7 Probabilities are not surrendered to human imagination, which means that a supposition or assumption is not probable merely because someone thinks so. The facts that establish the knowledge upon which the probability is based should be determined objectively and independently of human opinion. 5 [footnote omitted] [15] The assumption, in the light of the fax coversheet apparently sent with the award to the appellants, casts doubt on the correctness of that assumption. But it is unnecessary to rely on this as where an award is not delivered in the presence of parties but is faxed to one party it cannot be assumed as a fact that it reached the other party at the same time or on the same date. There are many reasons why it might have not been faxed to the appellants on the same date that it was faxed to Putco. The court a quo should have found that the award was published as regards the appellants on 5 October 2005. [16] If the court a quo could not decide when the award was published, the court was empowered to remit the award to the arbitrator to deliver it in the presence of the parties. Cf M Jacobs The Law of Arbitration in South Africa (Juta 1978) 129 and Anning v Hartley (1885) 27 LJ Ex 145, 2 Dig (Repl) 453. Timeous application [17] What remains is to determine whether the application was filed within the period of six weeks after publication of the award to the parties on the basis that 5 October 2005 was the date of publication of the award. Mr Mphahlani initially submitted that the last day for delivery of the award was 16 November 2005. But when it was pointed out to him that this meant the application was delivered late, he submitted that 19 November was the last day. I do not agree with his second submission. [18] The calculation of this period is done not in accordance with section 4 of the Interpretation of Statutes Act 33 of 1957 by excluding the first and including the last day unless the last day is a Sunday or public holiday which is then excluded, but in terms of the civil method. See LC Steyn Die Uitleg van Wette (Juta 1981 5 th Ed) at 5 At 13/226.
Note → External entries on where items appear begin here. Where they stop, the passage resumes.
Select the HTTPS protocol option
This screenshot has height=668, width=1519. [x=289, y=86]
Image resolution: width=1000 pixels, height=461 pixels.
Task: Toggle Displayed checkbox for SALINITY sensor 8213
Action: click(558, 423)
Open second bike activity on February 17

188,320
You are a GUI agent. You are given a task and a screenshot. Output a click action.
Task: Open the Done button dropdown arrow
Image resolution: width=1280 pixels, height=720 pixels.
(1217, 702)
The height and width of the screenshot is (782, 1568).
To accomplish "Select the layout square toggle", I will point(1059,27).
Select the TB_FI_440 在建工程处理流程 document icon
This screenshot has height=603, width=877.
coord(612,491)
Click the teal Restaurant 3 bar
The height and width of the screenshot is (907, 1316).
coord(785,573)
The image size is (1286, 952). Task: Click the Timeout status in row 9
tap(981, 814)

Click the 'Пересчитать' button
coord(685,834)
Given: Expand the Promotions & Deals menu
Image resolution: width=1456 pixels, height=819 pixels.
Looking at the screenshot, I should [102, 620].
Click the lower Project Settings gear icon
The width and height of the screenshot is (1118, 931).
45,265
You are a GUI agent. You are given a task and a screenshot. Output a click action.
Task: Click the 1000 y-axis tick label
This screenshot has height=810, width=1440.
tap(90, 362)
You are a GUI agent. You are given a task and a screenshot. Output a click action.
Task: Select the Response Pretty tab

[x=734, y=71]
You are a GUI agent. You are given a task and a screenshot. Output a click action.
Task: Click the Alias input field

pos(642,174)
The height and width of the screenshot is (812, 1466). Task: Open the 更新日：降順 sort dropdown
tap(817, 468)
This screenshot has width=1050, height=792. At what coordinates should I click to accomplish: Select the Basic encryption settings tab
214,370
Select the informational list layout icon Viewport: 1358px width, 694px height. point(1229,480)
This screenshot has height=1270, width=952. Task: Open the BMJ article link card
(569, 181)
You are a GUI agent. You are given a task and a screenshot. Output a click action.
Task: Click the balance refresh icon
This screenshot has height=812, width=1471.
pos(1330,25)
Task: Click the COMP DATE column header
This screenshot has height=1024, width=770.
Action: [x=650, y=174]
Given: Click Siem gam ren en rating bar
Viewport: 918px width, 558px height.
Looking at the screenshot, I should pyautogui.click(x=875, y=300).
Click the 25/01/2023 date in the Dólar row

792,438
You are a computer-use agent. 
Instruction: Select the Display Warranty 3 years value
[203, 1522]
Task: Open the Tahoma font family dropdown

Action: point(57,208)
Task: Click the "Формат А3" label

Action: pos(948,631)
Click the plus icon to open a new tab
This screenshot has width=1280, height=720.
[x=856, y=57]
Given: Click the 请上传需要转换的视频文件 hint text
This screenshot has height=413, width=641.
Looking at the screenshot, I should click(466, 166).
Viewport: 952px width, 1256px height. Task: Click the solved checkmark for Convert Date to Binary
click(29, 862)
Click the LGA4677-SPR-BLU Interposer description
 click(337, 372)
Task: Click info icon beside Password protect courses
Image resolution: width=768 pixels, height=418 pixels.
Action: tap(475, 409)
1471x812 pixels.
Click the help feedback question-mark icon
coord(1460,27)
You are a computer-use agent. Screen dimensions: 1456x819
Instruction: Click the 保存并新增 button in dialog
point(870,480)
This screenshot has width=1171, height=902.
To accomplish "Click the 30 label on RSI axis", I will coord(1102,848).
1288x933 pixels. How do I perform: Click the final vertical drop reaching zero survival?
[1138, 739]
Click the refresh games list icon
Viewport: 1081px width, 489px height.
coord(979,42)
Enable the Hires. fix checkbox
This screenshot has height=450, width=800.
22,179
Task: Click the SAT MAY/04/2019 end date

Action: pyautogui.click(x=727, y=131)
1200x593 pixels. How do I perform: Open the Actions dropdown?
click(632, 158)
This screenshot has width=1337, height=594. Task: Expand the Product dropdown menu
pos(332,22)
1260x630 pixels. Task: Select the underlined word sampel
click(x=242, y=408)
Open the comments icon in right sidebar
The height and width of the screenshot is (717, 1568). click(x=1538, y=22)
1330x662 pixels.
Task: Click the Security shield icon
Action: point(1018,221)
8 174-175. In terms of this method, the first day is excluded so that the period runs from the next day. Therefore the review application had to be filed before 17 November. As the application was filed on 17 November 2005, it was not filed timeously. It was one day late. Strictly speaking an application for condonation was required. Where an application is filed but a day or two out of time then in the absence of prejudice an application from the bar may have sufficed. Even this was not done. [19] During his oral argument, Mr Mphahlani referred us to the judgment of this Court in MTN v Pravin and Another (unreported judgment dated 1 February 2002 in case JA4/01). This judgment is of no assistance to him as the respondent there had applied for condonation for his failure to refer a dispute timeously. We were also referred to a number of judgments, all to the effect that technical objections to less than perfect procedural steps should not be permitted in the absence of prejudice. See for example Trans-African Insurance Co Ltd v Mauleleka 1956 (2) SA 273 (A). This is correct but where the steps constitutes a jurisdictional step, a time limit, and the party is out of time then, in the absence of an application for condonation, a court cannot come to the party s assistance. [20] In the result, the appeal fails and must be dismissed. [21] It will be fair to make no order for costs. Order [22] I make the following order: 1. The appeal is dismissed. 2. There is no order as to costs.

9 Landman JA I agree Waglay JP Mngqibisa-Thusi AJA APPEARANCES: FOR THE APPELLANTS: Adv J S Mphahlani Instructed by MM Baloyi Attorneys. FOR THE THIRD RESPONDENT: Mr RM Carr of Bowman Gilfillan Inc.